> **PROBLEMAS A RESOLVER**:
(a) Diga se cada afirmação concorda com o trecho, respondendo sim ou não e citando as palavras do trecho que decidem: (i) a cena se passa numa Quinta-feira Santa nas montanhas; (ii) os meninos ficavam quietos no coro; (iii) o padre entoava a epístola e o evangelho em voz baixa.
(b) Reproduza o trecho de "Le Christ et" até "l’épitre et l’évangile.".

> **TRECHO**:
Le Christ et Cybele (F.Mauriac)

“Triste Jeudi-Saint dans les montagnes: des ténèbres couvrent toute la terre et le ciel semble voilé de boue. Les torrents ne sont plus qu’une écume blanchâtre, une triste salive. C’était un vrai troupeau, ce matin, qui piétinait dans l’église du village. Tous les petits garçons mis à part dans le choeur, comme les agneaux entre des claies, se battaient, se heurtaient du front, sans qu’on leur dise rien. Le curé hurlait sur un mode inconnu l’épitre et l’évangile.

“Mais la dérision de toute liturgie, tant de laideur et de misère donnaient plus de prix à la tendresse de ce peuple lorsque le Saint-Sacrement fut d’eposé dans le tombeau. En dépit de ce qui aurait dû faire rire, la présence réelle du Christ nous fut attesté avec une puissance inconnue. Ce n’est plus ici la voix des bénédictines qui précipite les battements de notre couer; il n’y a plus ici que Vous et que l’amour de ces brebis piétinantes et que l’innocence de ces petits enfants qui rient et se bouscoulent devant votre face.

> **ENTRADAS DO CONJUNTO**:
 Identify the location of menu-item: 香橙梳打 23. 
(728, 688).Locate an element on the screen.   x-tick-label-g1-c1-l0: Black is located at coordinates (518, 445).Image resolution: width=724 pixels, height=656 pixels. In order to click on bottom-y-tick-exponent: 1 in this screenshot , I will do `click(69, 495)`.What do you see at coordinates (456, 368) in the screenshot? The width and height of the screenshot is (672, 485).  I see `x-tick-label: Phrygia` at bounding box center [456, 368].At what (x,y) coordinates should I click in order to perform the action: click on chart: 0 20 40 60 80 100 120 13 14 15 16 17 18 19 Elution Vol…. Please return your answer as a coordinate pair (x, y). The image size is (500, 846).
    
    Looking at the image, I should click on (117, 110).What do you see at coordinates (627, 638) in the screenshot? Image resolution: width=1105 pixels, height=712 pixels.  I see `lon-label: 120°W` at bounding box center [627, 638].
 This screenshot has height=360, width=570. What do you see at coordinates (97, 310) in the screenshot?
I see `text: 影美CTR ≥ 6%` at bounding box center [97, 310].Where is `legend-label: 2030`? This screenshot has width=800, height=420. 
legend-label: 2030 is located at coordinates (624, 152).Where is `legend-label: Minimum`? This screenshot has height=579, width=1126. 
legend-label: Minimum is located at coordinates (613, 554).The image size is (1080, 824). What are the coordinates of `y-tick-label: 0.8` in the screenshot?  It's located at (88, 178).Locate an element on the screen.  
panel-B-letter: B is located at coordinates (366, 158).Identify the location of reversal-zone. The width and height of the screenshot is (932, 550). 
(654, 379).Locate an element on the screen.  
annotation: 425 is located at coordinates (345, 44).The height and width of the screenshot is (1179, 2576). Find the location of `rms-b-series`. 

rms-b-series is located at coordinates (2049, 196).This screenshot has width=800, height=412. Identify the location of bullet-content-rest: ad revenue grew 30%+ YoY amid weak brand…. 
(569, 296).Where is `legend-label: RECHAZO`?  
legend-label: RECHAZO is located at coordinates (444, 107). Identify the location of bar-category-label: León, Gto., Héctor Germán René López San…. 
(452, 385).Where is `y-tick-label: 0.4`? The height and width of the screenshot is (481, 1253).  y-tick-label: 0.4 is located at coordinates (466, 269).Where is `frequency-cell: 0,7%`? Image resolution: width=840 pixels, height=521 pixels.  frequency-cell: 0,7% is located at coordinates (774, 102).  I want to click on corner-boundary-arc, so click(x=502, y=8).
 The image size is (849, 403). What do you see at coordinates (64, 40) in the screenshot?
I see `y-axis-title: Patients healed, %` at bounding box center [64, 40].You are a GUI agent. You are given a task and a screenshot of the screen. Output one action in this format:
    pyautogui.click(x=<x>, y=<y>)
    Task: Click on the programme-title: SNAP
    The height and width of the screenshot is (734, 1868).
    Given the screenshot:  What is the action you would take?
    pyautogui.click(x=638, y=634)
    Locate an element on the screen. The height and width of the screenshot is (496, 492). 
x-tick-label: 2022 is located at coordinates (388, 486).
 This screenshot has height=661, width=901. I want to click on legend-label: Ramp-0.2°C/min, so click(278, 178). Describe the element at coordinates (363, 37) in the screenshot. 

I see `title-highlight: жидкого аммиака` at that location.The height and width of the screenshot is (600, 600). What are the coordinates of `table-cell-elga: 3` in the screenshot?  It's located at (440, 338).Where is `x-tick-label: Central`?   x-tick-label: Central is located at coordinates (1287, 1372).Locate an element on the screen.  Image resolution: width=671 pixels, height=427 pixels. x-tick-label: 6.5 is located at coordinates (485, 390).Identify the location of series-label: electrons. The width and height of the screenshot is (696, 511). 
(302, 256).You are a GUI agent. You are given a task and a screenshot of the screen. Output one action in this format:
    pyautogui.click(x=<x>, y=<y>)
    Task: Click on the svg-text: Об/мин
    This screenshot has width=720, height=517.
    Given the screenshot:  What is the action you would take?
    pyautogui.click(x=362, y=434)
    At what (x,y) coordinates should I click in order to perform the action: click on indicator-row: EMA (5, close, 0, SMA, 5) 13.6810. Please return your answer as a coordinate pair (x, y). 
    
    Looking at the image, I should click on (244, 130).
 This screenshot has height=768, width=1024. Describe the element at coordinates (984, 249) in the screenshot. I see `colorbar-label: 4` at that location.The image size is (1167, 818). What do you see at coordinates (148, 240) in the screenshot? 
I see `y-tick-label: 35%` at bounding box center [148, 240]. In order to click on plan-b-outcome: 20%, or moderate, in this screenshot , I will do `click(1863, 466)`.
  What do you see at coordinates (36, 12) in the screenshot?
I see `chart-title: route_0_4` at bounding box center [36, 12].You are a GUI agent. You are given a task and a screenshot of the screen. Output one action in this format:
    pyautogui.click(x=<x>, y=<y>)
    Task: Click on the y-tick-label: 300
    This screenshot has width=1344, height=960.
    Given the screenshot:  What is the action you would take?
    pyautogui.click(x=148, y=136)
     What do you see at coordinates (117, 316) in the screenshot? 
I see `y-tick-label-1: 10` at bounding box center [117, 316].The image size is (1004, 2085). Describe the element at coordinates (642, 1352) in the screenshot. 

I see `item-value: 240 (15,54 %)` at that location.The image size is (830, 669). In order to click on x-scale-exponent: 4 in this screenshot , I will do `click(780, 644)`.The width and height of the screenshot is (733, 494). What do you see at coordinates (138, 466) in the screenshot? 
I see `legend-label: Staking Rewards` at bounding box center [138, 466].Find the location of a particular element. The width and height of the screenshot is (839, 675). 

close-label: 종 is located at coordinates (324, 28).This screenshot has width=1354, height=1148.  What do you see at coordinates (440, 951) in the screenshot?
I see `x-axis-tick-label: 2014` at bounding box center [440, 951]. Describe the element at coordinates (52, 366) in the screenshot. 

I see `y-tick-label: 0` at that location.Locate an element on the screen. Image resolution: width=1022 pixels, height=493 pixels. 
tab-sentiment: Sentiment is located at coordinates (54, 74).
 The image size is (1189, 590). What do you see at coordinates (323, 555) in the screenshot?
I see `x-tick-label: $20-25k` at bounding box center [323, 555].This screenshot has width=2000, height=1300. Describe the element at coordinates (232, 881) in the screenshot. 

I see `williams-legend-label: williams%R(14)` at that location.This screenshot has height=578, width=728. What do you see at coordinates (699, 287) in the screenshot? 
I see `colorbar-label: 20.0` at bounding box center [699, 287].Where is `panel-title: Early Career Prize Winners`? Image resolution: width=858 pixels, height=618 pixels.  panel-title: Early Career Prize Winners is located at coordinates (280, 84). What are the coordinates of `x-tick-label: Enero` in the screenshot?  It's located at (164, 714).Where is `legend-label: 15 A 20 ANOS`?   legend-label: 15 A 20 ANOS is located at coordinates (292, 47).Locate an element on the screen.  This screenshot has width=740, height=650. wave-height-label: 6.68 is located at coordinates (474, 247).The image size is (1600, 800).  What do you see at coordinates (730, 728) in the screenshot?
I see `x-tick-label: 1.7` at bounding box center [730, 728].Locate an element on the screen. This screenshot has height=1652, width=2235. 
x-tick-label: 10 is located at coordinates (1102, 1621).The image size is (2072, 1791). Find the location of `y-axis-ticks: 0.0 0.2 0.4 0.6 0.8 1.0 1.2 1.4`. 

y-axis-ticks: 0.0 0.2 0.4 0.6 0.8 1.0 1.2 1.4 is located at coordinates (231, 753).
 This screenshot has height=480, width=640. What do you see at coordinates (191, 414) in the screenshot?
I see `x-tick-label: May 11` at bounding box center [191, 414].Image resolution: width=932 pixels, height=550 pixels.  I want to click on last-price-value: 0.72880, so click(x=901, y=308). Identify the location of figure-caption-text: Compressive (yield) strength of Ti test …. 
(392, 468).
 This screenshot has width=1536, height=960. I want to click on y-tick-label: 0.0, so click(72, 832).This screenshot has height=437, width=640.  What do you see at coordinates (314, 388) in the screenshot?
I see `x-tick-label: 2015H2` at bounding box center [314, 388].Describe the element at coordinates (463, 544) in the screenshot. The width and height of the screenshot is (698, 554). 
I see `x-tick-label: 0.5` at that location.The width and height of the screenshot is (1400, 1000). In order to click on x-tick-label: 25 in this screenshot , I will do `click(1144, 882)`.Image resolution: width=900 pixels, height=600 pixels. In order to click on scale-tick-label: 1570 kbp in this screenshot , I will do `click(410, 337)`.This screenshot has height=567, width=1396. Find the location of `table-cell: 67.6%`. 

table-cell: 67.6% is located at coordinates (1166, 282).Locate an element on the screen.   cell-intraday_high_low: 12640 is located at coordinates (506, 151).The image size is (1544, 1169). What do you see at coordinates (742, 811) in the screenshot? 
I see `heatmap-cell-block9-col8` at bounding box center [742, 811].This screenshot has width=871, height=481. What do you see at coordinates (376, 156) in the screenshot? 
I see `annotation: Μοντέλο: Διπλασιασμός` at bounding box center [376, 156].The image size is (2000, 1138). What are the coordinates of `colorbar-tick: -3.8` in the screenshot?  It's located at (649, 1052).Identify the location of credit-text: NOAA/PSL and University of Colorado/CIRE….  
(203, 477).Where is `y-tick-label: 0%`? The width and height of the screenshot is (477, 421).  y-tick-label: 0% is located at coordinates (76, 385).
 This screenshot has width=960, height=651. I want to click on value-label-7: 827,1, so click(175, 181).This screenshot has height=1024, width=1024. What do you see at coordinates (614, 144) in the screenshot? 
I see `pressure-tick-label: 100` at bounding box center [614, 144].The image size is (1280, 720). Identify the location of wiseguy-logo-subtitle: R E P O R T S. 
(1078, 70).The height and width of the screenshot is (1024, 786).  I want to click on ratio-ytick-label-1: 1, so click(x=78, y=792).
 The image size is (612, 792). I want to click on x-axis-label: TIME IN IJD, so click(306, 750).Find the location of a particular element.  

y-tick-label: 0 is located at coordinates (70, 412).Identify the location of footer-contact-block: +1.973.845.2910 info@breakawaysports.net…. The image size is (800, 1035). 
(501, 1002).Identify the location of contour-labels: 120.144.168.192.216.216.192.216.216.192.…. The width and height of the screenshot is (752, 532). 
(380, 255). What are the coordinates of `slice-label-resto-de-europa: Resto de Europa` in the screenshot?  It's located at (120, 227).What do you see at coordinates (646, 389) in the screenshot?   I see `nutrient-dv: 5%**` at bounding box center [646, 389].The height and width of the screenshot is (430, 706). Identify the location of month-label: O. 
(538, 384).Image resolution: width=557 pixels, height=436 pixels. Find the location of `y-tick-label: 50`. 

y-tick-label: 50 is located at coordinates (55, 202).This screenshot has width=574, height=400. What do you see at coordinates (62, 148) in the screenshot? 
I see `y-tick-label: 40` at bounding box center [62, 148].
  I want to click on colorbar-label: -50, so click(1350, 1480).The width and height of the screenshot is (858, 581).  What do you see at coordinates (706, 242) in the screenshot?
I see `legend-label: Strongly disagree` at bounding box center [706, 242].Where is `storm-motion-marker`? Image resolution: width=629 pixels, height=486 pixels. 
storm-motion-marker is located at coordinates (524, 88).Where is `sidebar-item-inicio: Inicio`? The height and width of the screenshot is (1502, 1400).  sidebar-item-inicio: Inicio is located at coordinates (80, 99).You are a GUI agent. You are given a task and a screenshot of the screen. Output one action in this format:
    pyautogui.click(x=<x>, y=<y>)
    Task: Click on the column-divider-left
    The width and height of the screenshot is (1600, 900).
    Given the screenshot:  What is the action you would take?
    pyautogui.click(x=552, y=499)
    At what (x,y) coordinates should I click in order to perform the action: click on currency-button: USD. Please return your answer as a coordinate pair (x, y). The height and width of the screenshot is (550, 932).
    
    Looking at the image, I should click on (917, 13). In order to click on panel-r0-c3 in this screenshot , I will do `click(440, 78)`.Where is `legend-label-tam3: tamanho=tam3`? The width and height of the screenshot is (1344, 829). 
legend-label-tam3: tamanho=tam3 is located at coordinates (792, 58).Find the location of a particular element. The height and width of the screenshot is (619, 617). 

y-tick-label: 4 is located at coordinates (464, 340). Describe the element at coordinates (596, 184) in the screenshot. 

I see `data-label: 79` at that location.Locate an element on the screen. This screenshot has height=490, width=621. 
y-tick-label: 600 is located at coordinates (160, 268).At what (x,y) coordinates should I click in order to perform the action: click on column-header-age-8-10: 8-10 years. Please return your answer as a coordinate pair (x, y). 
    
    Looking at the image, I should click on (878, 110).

> **RESPOSTAS DOS PROBLEMAS**:
(a)
(i) Sim: "Triste Jeudi-Saint dans les montagnes"
(ii) Não: "se battaient, se heurtaient du front"
(iii) Não: "Le curé hurlait sur un mode inconnu"

(b)
Le Christ et Cybele (F.Mauriac)

“Triste Jeudi-Saint dans les montagnes: des ténèbres couvrent toute la terre et le ciel semble voilé de boue. Les torrents ne sont plus qu’une écume blanchâtre, une triste salive. C’était un vrai troupeau, ce matin, qui piétinait dans l’église du village. Tous les petits garçons mis à part dans le choeur, comme les agneaux entre des claies, se battaient, se heurtaient du front, sans qu’on leur dise rien. Le curé hurlait sur un mode inconnu l’épitre et l’évangile.